[Data entries]
------------

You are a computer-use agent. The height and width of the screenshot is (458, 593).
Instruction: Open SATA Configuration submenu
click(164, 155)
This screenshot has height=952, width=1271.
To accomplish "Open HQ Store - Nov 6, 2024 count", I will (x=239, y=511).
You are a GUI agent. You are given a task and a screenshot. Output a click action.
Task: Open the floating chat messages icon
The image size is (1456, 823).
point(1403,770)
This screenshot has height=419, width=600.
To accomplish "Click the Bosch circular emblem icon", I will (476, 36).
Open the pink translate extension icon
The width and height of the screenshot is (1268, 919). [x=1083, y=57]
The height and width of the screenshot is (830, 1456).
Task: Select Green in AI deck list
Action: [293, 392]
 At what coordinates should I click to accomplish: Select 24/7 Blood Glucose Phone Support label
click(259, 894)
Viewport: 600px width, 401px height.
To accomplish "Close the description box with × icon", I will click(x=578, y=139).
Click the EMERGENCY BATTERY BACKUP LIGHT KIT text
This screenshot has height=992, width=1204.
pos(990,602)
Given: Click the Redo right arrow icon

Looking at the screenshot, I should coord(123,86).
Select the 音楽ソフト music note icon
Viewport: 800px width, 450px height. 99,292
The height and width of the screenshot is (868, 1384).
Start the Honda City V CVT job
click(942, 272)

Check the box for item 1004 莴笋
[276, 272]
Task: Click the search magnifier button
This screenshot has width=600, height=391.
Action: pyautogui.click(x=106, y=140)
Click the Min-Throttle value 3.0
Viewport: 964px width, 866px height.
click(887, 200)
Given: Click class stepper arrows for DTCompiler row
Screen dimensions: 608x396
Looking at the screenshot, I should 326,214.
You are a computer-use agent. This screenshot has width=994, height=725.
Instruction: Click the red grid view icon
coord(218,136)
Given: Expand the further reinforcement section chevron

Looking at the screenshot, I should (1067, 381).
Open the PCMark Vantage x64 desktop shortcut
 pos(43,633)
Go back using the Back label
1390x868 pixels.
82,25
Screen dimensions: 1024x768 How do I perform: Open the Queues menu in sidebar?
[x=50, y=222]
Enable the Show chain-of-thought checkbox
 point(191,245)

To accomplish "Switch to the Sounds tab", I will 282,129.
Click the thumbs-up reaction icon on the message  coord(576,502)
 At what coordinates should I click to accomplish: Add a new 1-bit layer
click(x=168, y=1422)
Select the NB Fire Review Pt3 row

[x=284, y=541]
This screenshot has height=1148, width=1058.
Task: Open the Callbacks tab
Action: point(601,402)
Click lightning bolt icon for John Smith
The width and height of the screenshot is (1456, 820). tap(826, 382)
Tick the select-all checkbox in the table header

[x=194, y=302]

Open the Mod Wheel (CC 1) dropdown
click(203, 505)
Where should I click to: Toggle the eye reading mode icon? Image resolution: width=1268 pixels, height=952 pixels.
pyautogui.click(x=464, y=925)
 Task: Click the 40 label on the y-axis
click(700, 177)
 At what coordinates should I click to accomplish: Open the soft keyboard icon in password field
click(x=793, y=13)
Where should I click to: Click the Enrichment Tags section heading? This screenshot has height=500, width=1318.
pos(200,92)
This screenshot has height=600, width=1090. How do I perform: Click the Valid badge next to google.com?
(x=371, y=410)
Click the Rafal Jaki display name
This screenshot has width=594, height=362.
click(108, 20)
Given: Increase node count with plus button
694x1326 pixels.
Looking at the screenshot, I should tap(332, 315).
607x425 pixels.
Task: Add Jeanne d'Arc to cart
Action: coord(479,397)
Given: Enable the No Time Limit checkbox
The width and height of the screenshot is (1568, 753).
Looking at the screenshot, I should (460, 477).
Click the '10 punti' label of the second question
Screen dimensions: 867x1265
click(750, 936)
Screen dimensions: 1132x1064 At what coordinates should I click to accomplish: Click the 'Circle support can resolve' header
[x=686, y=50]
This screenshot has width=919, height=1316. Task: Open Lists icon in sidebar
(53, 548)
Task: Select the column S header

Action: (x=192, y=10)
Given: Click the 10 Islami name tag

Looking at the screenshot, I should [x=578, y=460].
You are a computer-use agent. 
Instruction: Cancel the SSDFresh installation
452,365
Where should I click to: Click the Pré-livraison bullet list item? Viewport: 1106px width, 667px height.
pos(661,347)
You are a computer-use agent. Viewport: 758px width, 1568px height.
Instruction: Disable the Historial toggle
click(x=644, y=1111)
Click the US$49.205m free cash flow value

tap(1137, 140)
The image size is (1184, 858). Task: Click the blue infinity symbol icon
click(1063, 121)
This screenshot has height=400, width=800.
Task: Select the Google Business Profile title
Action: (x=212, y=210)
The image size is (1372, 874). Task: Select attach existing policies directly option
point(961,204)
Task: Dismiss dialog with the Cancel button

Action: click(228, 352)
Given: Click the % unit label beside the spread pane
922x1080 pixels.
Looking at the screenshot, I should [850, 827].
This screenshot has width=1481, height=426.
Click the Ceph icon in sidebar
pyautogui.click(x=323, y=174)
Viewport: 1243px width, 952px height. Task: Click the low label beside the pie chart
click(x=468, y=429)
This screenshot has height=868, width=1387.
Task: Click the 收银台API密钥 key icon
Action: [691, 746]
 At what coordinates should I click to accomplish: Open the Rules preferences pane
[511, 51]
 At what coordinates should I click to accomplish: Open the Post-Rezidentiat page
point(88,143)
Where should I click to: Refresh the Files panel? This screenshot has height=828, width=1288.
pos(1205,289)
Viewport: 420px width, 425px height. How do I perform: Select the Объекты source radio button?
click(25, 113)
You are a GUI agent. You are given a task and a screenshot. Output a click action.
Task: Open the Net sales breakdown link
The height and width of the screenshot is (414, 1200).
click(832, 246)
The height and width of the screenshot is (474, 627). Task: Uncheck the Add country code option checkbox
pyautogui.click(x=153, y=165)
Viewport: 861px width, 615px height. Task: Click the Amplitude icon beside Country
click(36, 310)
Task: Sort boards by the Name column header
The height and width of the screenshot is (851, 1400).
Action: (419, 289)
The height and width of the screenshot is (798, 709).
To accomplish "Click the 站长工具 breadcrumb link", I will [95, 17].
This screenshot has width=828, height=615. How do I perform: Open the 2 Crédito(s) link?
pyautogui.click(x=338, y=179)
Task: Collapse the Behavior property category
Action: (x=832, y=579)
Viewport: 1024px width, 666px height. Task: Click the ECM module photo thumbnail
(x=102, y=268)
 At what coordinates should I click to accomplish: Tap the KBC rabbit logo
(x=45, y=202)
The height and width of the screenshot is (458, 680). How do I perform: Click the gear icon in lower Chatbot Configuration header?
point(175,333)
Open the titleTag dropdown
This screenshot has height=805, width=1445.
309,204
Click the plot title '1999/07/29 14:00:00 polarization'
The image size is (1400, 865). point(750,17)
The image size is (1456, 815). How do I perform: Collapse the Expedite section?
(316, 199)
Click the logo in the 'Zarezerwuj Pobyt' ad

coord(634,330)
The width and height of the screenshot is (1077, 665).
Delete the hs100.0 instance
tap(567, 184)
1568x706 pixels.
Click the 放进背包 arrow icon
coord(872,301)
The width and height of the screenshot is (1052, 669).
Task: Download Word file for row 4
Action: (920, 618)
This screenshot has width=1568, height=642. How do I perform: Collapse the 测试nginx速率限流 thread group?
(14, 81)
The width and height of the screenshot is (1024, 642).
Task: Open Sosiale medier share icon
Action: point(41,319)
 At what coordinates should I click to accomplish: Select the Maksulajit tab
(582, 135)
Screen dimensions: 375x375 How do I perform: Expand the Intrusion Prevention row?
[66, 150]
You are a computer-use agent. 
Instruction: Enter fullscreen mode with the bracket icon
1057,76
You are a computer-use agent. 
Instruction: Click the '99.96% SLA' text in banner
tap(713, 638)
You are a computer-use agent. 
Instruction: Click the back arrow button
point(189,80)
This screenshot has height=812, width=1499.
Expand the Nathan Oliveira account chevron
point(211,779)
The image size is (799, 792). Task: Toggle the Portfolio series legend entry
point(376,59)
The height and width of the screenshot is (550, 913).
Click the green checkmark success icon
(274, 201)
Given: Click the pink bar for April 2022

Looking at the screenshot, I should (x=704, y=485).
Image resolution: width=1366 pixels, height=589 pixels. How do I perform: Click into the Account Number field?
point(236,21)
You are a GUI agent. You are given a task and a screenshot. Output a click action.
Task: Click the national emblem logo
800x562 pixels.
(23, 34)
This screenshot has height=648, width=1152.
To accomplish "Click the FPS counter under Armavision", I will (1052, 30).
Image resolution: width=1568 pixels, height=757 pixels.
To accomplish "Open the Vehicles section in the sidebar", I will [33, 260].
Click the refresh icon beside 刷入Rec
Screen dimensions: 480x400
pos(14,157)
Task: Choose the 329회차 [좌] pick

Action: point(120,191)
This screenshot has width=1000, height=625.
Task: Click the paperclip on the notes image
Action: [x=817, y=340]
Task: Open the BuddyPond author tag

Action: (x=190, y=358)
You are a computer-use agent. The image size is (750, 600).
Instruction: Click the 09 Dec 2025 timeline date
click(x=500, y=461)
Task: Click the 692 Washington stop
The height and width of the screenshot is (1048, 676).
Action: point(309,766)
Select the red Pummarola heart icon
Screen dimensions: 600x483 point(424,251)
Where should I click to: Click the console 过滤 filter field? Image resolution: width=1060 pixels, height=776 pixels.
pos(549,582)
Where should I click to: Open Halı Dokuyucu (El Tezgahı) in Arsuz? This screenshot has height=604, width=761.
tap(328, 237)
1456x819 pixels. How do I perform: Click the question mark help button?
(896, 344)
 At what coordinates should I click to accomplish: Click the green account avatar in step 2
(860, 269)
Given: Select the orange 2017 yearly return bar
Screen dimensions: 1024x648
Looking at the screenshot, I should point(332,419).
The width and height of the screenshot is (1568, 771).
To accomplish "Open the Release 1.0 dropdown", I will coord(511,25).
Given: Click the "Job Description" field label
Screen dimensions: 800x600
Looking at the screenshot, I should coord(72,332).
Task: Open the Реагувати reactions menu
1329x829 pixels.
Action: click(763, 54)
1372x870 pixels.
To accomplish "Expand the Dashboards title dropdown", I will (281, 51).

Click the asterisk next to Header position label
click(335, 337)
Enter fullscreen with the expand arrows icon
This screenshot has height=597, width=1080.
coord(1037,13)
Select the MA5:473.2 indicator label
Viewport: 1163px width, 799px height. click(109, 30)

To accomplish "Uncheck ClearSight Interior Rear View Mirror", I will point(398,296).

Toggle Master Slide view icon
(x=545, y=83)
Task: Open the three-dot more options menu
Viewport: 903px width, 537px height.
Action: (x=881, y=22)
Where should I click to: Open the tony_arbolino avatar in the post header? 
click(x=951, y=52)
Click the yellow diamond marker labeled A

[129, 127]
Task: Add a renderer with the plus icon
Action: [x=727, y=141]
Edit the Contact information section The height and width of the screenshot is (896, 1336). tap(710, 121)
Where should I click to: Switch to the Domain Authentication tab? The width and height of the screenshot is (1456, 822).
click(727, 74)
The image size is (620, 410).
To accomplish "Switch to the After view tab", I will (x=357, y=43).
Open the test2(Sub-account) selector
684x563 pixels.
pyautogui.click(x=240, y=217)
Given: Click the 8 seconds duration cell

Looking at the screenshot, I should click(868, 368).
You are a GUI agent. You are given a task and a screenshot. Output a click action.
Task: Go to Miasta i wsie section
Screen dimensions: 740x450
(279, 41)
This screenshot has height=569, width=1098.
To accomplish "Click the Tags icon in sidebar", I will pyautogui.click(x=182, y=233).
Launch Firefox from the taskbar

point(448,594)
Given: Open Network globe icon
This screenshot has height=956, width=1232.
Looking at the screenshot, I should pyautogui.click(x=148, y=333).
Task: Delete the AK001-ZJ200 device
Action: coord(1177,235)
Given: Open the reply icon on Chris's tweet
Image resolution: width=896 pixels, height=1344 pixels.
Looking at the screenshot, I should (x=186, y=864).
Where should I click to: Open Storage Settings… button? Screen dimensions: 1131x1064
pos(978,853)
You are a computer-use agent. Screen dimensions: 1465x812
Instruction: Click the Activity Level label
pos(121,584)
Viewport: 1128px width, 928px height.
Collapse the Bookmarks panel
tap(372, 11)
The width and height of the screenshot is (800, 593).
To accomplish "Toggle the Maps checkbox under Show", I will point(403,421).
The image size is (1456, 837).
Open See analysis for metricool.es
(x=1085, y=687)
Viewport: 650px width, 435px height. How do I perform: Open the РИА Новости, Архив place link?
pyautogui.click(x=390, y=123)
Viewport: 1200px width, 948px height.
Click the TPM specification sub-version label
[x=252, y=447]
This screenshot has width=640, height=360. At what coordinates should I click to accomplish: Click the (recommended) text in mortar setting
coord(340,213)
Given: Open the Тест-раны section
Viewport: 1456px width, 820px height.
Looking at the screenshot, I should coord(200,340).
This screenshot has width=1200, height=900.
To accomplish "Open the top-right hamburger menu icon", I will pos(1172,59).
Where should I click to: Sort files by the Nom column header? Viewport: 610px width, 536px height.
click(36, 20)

------------

● **PROBLEM**:
Gather every line of the records above that contains the string "question", matching case exactly. Copy each such line in full.

● **ANSWER TO THIS PROBLEM**:
Click the '10 punti' label of the second question
1456x819 pixels. How do I perform: Click the question mark help button?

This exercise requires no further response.